● Stated exercise: Copy out the lines of the material below word for word, starting at the line that contains "Where should I click to: Click the paragraph" and ending at the line that contains "The image size is (1491, 812). coord(142,39)", with both of those lines included.

# Provided data start

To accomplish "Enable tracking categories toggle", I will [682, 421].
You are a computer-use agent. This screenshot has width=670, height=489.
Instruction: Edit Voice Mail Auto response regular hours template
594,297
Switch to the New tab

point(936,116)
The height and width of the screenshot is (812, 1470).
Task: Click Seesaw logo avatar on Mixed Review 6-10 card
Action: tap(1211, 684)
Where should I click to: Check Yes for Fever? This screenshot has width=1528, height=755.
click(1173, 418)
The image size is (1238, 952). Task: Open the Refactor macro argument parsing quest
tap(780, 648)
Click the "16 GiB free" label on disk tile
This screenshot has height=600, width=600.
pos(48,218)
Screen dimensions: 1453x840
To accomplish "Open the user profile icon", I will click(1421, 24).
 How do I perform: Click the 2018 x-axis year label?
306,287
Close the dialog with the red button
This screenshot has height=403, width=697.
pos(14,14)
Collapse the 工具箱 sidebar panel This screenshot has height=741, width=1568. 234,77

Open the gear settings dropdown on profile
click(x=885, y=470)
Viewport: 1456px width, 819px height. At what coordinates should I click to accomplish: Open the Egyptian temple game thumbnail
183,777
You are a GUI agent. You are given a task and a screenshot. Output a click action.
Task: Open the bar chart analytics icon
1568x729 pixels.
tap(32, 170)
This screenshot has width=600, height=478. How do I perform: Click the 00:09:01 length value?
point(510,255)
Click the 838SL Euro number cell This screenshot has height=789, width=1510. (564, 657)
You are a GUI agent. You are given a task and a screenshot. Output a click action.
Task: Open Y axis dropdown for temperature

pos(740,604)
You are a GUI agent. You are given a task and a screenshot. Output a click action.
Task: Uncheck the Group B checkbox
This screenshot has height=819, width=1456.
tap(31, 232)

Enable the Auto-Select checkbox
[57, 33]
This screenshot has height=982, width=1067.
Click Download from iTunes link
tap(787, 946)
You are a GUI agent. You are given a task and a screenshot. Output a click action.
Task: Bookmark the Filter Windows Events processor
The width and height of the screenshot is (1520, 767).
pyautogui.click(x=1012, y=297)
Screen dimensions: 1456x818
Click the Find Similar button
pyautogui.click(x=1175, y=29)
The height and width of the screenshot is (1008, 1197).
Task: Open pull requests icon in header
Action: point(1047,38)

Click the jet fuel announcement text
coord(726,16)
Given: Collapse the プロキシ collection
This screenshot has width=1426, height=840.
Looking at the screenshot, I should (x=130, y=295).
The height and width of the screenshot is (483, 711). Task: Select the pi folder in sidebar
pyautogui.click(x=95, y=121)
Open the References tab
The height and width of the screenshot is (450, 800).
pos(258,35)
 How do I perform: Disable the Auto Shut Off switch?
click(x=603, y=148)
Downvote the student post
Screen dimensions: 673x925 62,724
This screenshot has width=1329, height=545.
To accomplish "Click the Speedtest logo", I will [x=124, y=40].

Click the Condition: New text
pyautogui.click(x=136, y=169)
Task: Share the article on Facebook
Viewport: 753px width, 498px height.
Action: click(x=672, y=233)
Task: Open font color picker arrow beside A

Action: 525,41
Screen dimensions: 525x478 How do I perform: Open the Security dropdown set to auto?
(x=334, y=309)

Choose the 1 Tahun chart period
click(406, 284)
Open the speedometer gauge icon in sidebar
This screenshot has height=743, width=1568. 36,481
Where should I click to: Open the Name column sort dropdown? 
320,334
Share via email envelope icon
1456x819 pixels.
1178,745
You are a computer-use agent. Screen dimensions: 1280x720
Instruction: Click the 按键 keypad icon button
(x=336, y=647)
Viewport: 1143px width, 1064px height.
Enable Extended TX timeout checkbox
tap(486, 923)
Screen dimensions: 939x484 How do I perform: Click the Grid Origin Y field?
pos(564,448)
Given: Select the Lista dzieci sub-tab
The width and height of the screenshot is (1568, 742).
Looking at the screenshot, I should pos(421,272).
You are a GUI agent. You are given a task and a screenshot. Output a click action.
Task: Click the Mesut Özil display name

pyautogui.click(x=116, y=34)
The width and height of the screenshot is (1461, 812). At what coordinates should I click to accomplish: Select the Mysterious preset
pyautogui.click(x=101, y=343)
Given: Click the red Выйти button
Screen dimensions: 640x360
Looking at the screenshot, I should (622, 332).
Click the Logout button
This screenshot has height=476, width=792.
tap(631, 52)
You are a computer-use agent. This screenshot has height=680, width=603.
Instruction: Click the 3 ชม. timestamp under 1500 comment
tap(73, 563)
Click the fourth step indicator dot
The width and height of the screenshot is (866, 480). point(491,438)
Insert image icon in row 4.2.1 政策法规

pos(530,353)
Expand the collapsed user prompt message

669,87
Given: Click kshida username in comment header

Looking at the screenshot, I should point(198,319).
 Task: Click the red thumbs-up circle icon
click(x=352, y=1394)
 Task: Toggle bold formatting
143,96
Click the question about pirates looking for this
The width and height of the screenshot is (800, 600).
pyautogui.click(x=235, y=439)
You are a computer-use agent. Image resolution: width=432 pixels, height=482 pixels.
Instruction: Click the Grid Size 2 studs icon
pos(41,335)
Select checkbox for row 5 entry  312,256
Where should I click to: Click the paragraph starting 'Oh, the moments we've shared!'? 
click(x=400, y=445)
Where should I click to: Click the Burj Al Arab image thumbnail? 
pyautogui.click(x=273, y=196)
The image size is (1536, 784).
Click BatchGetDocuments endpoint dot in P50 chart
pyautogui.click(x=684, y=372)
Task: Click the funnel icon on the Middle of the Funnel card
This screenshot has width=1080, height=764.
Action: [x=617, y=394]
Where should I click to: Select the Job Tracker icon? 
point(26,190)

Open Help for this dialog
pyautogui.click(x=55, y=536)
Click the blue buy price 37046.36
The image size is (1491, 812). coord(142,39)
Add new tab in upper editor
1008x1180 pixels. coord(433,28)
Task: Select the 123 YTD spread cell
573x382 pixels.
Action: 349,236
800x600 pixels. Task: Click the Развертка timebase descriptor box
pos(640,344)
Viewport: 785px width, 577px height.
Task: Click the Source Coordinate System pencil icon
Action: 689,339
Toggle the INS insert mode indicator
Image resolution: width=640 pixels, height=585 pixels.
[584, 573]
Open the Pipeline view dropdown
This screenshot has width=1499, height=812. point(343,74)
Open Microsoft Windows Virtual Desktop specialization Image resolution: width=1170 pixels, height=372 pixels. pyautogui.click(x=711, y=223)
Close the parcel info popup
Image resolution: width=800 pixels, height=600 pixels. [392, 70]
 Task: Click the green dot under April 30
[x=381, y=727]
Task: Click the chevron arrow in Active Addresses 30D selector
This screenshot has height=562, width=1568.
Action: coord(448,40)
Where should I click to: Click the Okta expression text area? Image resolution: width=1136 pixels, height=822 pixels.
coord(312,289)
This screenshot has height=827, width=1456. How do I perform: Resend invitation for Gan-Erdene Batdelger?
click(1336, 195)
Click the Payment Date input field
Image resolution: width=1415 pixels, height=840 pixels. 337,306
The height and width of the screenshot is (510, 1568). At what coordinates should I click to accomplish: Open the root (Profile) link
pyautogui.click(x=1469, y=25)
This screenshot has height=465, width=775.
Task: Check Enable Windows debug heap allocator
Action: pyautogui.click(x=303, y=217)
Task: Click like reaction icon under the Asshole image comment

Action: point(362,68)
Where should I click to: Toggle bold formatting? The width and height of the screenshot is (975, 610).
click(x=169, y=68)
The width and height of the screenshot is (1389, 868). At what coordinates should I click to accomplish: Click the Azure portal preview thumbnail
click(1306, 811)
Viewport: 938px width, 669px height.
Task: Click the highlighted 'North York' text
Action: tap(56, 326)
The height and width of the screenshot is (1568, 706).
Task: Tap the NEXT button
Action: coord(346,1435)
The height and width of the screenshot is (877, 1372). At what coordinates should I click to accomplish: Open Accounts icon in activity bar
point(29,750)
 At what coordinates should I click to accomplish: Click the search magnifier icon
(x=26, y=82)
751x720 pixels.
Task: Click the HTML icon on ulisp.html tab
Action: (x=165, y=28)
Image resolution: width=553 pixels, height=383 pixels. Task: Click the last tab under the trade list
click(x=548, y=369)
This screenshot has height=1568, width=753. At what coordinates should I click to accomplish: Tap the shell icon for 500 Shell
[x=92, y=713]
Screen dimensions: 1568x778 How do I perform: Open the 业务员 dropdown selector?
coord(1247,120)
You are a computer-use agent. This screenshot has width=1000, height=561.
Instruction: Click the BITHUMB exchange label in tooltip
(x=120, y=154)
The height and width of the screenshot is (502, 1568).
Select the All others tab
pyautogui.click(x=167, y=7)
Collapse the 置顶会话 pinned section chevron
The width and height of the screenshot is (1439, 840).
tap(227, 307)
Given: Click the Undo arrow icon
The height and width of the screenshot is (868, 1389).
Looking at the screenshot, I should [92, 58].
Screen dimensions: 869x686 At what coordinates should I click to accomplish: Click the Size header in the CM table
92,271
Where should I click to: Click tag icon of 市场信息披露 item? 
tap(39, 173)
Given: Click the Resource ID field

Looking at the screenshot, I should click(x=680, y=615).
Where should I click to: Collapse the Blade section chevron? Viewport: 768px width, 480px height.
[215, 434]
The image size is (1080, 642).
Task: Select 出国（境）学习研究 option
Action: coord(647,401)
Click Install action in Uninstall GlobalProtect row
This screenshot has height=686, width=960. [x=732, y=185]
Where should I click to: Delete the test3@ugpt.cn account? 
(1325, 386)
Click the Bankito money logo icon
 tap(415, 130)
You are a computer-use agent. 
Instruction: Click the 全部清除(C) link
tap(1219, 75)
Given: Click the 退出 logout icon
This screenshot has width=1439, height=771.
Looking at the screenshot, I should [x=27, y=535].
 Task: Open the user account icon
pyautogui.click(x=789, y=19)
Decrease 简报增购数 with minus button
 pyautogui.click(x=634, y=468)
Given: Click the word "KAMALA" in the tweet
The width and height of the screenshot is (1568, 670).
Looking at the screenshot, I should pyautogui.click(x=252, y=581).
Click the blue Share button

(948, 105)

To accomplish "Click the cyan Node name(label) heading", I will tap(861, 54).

# Provided data end

● Answer to this exercise:
Where should I click to: Click the paragraph starting 'Oh, the moments we've shared!'? 
click(x=400, y=445)
Where should I click to: Click the Burj Al Arab image thumbnail? 
pyautogui.click(x=273, y=196)
The image size is (1536, 784).
Click BatchGetDocuments endpoint dot in P50 chart
pyautogui.click(x=684, y=372)
Task: Click the funnel icon on the Middle of the Funnel card
This screenshot has width=1080, height=764.
Action: [x=617, y=394]
Where should I click to: Select the Job Tracker icon? 
point(26,190)

Open Help for this dialog
pyautogui.click(x=55, y=536)
Click the blue buy price 37046.36
The image size is (1491, 812). coord(142,39)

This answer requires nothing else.